One former executive with a discount supermarket who didn’t wish to be named, offered an insider insight into how the Aldi and Lidl model works.
“You have the very best buyers and they curate a fantastic range for customers. They’ll look at what customers want and need in the marketplace and then curate a range that’s right for the shopper.
“You maybe have one or two tomato ketchups, for example, your volumes are a lot bigger and the efficiencies are better. That includes for store staff because they have got less products to deal with, it’s more efficient for the supply chains and also the volumes, because they’ll funnel through selected products, the volumes go up so that means you can offer the very best quality at a much lower price because every part of the supply chain is gaining efficiencies or economies of scale.
“It’s all about selling the very best at the lowest possible price. It’s not about selling cheap, cheaply.
“What you’ll find with a buyer at is that their products are like their babies. It’s a lean organisational model and that one buyer will be getting involved in packaging, looking at marketing insights, everything – rather than having three or four people doing it. The products have to sell in volume otherwise they’re not going to stay in the range so it’s about having a finger on the pulse of trends, and there are certain products that are commodities that you have to have in the range.
“They’ve also got that ability to tap into the products sold in other countries, because they’re trading across Europe. So with a critical mass of stores you can take the best of Europe, so a particularly fantastic Limoncello from Italy could be sold as a special promotion or it could get listed. So you’ve got the best of local produce from across the UK, and then you’ve got the best of Europe as well.”

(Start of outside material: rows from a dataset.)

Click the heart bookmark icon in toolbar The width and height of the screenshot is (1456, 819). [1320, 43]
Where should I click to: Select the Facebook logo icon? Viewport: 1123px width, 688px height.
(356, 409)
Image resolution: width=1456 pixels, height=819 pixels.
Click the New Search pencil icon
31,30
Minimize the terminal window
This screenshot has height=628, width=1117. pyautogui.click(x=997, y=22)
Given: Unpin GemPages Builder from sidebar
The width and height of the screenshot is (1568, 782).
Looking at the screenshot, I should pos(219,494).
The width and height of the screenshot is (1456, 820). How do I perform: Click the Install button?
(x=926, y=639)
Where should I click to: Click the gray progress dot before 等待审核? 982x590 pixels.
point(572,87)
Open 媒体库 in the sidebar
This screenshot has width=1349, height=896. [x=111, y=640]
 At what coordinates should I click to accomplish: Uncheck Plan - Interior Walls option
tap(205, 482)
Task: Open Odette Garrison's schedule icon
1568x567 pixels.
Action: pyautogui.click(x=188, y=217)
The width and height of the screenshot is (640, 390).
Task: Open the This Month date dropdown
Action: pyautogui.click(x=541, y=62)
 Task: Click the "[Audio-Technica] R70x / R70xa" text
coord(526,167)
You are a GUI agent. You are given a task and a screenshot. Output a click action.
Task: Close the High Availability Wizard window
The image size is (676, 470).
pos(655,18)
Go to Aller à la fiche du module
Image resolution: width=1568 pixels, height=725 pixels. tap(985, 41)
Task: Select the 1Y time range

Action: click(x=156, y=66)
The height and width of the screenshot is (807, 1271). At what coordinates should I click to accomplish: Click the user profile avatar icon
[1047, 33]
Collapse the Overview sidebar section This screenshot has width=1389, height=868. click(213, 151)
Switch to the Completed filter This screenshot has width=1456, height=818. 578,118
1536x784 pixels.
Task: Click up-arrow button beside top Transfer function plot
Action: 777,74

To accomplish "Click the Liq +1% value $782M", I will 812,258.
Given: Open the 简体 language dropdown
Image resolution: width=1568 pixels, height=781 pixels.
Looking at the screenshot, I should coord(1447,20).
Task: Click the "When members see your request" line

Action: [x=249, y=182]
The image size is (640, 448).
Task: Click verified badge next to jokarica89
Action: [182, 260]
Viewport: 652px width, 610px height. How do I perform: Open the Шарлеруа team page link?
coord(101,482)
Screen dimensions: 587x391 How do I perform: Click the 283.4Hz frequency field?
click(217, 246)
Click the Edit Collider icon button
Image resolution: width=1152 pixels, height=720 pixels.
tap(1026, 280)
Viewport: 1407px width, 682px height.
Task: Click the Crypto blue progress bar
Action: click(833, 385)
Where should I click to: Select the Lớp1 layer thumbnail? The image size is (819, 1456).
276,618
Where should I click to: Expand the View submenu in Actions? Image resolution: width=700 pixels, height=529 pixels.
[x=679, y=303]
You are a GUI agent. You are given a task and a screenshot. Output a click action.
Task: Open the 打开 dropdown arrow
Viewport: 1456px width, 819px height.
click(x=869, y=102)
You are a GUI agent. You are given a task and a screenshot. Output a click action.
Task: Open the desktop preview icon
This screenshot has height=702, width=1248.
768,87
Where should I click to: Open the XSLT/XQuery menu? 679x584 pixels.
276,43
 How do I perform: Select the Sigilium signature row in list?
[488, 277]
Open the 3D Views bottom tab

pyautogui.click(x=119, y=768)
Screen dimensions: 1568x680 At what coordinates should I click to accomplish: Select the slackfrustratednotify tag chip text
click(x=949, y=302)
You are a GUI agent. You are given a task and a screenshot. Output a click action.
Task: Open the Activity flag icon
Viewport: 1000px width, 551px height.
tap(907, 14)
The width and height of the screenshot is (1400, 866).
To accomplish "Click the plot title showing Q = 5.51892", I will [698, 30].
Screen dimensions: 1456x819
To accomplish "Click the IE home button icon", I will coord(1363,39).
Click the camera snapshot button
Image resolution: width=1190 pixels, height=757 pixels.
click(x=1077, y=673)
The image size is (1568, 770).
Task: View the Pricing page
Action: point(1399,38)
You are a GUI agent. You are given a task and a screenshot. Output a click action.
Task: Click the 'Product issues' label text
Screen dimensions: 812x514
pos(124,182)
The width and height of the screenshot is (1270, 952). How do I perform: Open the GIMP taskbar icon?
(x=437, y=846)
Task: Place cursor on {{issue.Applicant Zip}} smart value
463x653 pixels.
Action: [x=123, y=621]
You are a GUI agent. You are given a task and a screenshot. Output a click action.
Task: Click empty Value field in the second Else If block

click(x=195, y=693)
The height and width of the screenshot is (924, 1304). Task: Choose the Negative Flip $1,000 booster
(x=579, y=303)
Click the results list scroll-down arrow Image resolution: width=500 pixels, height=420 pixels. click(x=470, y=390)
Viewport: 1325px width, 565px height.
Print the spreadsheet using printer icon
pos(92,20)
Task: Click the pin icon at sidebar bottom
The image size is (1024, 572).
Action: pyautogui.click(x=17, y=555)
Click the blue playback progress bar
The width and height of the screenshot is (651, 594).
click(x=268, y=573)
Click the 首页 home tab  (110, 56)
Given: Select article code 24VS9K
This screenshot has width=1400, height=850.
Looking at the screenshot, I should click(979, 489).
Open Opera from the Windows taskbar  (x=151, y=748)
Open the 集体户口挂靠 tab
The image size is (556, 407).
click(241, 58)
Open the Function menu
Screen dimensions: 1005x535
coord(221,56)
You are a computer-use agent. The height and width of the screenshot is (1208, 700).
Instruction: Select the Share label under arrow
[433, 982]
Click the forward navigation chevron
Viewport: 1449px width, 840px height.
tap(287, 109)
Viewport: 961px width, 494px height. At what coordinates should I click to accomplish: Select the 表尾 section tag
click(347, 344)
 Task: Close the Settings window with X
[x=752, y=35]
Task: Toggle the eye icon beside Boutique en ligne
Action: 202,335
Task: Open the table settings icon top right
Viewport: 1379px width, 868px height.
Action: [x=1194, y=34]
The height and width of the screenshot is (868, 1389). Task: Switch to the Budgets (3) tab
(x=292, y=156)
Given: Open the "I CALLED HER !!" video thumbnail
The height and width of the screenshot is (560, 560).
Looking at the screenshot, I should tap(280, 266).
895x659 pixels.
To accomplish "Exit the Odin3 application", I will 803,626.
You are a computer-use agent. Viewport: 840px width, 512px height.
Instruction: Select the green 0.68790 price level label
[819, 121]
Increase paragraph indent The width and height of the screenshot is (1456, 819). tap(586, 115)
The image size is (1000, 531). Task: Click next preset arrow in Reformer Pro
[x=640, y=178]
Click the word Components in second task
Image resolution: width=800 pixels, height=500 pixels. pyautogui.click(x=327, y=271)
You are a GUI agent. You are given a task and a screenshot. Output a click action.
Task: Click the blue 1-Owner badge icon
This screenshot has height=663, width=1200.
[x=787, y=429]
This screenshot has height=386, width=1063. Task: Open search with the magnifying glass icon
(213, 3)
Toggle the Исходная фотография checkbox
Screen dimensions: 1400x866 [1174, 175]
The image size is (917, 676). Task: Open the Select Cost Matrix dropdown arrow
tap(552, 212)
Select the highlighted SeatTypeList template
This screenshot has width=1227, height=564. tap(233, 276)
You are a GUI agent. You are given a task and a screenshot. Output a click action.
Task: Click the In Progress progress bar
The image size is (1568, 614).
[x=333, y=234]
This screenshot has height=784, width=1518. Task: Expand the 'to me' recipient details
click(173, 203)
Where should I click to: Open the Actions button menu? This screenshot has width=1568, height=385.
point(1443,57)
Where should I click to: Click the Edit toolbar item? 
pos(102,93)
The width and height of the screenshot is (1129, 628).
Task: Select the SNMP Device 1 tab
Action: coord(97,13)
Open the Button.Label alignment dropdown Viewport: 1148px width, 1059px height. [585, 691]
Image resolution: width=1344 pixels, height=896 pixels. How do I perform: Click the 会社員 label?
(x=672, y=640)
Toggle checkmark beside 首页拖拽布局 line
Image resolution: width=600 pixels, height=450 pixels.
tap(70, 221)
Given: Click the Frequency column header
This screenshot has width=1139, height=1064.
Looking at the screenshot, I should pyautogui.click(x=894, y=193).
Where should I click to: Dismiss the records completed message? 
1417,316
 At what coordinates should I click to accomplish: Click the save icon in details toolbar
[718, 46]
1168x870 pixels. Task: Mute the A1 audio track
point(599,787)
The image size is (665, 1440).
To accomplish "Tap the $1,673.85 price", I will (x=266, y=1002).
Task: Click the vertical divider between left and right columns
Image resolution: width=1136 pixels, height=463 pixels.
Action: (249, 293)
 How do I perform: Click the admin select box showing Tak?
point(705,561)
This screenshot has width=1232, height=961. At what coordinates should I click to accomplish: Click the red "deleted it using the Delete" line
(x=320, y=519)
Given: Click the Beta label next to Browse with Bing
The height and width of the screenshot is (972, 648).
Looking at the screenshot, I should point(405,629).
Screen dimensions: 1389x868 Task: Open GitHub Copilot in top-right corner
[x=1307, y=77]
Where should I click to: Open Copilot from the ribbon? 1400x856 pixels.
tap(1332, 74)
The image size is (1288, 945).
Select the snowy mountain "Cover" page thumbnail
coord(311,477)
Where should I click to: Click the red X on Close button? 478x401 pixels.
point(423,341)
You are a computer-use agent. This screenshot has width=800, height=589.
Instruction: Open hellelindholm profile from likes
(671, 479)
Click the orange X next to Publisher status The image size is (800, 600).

Do consumers understand the offering?
“There’s been a bit of a paradigm shift over the past five or six year where Lidl and Aldi have done some very clever marketing to explain the story, whether it’s the ads from three or four years ago, ‘The Lidl Things’, filmed in an artisan food market with people trying products and then a big reveal, those campaigns told the story. So people know – it’s not like a guilty secret any more, it’s well known that it’s great quality but it’s a curated range. That’s why the market shares are what they are now.”
Do suppliers get a fair deal?
“For suppliers, the discounters are easy to do business with. It’s always very transparent pricing, there’s no discount or over-riders or retrospective payments. There’ll be a tough negotiation, quality is always number one, then you talk about price. But once they get a foot in the door then a lot of companies have grown.”